▶ [PROBLEM DETAILS]: Pull out of the data below the stretch of lines bounded by the one containing "Task: Toggle Dark Mode moon icon" and the one containing "Given: Open the Time period dropdown", both bounds included, unchanged.

Collected data:
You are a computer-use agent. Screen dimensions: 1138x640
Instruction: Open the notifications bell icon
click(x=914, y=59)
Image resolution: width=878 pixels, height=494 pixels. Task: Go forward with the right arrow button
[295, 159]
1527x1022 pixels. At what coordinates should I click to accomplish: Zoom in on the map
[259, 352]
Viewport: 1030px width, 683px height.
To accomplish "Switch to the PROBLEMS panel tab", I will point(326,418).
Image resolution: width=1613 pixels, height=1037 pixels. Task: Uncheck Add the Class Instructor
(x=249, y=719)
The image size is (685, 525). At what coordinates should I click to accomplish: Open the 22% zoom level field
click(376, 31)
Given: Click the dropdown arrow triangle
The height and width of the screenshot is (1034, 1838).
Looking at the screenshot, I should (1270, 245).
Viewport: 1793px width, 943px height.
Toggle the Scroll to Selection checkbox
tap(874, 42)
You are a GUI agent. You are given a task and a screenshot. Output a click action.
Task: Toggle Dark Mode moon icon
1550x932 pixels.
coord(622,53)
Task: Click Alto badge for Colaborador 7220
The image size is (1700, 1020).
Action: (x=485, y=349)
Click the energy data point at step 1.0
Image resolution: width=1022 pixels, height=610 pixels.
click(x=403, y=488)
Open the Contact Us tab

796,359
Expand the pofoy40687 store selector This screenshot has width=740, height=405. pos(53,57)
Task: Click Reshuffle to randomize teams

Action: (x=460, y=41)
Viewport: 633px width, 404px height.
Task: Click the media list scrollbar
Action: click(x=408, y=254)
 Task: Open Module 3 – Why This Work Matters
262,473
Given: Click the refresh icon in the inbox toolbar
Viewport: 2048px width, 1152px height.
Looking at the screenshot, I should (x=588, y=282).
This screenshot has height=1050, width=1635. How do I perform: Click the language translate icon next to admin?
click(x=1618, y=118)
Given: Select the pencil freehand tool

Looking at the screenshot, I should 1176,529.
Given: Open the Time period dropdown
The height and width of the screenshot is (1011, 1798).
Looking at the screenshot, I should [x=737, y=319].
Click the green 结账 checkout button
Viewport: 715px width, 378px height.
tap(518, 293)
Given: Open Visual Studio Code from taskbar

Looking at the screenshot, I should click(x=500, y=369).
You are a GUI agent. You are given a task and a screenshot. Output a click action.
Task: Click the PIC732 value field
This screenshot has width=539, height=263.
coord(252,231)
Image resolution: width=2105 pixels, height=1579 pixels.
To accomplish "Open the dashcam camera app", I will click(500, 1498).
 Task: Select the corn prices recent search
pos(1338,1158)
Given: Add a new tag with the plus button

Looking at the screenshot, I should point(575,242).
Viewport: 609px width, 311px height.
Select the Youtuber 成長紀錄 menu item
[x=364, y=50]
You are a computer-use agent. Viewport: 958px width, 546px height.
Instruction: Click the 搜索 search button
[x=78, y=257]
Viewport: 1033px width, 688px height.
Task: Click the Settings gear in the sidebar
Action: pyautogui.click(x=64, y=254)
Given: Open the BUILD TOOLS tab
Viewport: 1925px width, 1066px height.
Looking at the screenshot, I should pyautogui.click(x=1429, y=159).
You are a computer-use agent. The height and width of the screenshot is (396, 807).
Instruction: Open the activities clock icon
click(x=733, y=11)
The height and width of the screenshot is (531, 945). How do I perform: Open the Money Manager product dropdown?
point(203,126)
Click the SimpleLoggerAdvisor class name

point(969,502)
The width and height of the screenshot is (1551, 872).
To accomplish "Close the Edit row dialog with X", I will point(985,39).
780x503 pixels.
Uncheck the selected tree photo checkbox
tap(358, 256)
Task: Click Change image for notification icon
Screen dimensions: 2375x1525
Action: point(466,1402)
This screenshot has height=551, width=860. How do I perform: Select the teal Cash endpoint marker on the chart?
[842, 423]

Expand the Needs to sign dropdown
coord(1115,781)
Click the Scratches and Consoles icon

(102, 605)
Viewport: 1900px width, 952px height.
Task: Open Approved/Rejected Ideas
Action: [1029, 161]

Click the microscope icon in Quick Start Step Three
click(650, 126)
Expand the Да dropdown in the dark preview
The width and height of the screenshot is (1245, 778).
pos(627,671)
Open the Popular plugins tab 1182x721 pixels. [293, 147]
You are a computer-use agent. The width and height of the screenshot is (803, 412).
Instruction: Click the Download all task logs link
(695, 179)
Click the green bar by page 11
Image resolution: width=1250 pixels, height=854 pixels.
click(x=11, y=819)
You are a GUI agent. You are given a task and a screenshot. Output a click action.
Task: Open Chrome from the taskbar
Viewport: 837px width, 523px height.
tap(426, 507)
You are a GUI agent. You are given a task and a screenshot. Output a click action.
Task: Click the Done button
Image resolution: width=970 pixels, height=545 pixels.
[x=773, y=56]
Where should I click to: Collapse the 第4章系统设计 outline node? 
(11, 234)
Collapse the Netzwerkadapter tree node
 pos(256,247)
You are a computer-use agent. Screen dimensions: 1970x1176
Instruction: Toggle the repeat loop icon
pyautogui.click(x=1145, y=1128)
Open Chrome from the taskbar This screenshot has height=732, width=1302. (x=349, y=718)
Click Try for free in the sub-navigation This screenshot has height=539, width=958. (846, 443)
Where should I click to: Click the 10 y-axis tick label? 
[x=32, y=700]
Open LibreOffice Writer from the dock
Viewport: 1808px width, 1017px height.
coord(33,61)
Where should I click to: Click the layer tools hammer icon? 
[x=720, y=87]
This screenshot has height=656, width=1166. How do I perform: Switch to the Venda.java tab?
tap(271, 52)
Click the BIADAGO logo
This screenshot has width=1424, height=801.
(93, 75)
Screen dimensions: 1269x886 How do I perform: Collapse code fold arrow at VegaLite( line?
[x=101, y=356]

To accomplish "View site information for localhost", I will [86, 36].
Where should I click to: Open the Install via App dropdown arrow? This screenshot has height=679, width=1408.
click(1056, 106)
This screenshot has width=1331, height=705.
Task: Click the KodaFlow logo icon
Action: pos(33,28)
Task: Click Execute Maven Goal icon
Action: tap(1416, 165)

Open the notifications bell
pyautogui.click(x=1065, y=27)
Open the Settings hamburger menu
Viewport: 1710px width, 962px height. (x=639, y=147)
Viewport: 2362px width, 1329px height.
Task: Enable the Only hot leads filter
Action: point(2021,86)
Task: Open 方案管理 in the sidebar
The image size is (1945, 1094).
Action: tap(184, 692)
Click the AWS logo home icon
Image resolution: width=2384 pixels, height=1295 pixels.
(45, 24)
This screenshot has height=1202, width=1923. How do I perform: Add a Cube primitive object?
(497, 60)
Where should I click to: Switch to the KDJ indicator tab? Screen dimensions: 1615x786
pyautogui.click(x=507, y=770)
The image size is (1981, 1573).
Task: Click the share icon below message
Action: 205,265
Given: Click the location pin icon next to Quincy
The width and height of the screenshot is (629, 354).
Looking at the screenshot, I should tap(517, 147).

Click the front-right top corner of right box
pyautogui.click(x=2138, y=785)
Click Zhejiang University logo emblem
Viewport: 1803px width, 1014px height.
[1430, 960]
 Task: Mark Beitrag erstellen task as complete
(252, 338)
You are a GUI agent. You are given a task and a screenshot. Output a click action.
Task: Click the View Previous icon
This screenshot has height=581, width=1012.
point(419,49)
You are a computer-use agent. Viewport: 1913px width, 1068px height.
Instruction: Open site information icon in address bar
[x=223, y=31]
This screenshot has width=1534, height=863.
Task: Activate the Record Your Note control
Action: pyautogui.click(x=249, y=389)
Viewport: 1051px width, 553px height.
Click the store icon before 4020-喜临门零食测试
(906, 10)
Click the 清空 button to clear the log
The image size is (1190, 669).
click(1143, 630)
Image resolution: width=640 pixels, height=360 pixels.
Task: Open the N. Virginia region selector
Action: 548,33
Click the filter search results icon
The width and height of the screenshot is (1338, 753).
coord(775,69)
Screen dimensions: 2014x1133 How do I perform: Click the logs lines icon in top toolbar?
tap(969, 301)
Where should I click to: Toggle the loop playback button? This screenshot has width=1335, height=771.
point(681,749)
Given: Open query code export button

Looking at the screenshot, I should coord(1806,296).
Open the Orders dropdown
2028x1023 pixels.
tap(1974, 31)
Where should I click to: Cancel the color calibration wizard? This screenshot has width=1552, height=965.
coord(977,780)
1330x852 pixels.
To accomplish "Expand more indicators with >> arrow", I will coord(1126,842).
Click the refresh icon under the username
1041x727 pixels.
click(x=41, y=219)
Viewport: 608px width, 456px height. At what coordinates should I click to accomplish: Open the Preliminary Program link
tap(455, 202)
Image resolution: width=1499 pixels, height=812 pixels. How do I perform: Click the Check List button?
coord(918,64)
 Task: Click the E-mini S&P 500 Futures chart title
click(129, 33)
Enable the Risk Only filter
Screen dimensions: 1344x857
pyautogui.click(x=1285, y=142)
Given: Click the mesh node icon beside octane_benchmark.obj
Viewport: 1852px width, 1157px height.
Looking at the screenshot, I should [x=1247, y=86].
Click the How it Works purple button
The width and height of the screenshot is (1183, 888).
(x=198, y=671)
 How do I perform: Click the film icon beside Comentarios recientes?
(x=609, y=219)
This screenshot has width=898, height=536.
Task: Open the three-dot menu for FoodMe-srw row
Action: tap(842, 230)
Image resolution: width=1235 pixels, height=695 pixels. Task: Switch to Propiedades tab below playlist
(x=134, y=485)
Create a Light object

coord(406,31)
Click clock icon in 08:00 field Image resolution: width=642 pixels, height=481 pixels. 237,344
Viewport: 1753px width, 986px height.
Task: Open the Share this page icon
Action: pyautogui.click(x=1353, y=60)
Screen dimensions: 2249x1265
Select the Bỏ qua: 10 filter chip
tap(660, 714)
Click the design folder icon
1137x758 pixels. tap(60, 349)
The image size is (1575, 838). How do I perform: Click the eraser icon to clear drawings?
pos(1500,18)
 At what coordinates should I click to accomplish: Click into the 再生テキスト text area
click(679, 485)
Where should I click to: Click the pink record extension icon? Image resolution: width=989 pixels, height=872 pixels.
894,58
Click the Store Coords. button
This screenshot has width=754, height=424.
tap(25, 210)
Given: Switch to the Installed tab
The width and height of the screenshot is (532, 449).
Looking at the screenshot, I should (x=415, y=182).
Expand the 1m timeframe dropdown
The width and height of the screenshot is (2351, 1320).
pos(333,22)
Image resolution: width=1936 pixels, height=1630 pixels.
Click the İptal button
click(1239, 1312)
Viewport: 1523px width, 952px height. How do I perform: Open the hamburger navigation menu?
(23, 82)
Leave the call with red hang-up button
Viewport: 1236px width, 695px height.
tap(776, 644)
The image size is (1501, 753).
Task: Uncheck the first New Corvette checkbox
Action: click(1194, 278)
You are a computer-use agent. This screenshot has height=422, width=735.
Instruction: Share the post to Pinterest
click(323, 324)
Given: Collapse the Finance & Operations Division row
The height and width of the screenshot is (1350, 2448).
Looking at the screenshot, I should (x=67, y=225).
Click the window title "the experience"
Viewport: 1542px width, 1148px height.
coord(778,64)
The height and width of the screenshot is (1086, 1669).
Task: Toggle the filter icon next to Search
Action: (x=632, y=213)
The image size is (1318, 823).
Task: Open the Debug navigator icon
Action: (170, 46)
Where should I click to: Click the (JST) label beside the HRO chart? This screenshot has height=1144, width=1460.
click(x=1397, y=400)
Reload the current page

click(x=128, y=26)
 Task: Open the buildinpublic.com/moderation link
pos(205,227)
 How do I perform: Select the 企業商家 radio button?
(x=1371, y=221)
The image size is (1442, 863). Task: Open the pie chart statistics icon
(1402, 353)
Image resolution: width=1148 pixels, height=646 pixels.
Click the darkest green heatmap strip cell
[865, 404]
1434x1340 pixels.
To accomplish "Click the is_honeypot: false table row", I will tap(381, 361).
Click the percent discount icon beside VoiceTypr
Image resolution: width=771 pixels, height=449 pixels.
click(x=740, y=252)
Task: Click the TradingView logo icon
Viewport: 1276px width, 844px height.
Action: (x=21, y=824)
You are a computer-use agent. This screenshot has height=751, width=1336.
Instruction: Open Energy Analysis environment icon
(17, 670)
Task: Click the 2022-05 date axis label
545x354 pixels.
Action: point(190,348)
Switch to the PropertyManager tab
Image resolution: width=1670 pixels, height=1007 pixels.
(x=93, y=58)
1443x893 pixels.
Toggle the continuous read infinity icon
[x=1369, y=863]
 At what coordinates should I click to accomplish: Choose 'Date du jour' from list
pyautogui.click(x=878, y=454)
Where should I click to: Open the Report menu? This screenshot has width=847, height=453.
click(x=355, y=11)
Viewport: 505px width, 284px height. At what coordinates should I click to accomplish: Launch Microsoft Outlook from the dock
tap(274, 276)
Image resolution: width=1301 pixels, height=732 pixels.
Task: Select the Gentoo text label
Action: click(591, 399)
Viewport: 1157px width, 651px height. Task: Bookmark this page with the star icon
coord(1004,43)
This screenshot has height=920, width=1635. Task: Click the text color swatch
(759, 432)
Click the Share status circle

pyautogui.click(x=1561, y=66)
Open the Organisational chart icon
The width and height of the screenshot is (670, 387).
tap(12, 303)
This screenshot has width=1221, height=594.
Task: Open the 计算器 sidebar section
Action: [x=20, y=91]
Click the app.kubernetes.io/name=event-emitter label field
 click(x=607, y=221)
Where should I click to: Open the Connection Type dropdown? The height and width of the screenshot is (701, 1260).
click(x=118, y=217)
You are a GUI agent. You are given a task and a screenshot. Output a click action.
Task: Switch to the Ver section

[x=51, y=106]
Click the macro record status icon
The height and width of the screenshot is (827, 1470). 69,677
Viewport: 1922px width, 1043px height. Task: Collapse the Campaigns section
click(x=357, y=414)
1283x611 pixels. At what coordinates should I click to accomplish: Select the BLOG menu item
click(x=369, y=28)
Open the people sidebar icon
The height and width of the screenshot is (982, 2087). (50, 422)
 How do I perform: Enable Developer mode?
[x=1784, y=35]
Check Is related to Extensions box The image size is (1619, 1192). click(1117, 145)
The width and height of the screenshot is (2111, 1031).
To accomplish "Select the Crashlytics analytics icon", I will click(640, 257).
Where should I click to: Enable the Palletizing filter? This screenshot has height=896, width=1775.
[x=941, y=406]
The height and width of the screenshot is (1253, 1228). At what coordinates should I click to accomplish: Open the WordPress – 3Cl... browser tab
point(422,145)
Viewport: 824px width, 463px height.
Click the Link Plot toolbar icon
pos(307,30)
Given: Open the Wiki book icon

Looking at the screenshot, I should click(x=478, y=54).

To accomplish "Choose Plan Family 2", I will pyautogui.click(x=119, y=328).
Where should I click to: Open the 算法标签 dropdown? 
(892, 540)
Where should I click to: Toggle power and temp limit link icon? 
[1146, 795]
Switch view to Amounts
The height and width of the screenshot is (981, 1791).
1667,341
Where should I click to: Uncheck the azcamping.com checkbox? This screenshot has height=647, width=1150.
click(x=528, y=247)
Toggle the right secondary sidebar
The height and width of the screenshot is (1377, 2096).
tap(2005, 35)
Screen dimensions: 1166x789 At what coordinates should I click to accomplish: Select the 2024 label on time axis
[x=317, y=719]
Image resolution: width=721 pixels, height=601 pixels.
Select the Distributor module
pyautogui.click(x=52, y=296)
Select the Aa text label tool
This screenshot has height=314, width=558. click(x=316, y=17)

▶ [YOUR SOLUTION]:
Task: Toggle Dark Mode moon icon
1550x932 pixels.
coord(622,53)
Task: Click Alto badge for Colaborador 7220
The image size is (1700, 1020).
Action: (x=485, y=349)
Click the energy data point at step 1.0
Image resolution: width=1022 pixels, height=610 pixels.
click(x=403, y=488)
Open the Contact Us tab

796,359
Expand the pofoy40687 store selector This screenshot has width=740, height=405. pos(53,57)
Task: Click Reshuffle to randomize teams

Action: (x=460, y=41)
Viewport: 633px width, 404px height.
Task: Click the media list scrollbar
Action: click(x=408, y=254)
 Task: Open Module 3 – Why This Work Matters
262,473
Given: Click the refresh icon in the inbox toolbar
Viewport: 2048px width, 1152px height.
Looking at the screenshot, I should (x=588, y=282).
This screenshot has height=1050, width=1635. How do I perform: Click the language translate icon next to admin?
click(x=1618, y=118)
Given: Select the pencil freehand tool

Looking at the screenshot, I should 1176,529.
Given: Open the Time period dropdown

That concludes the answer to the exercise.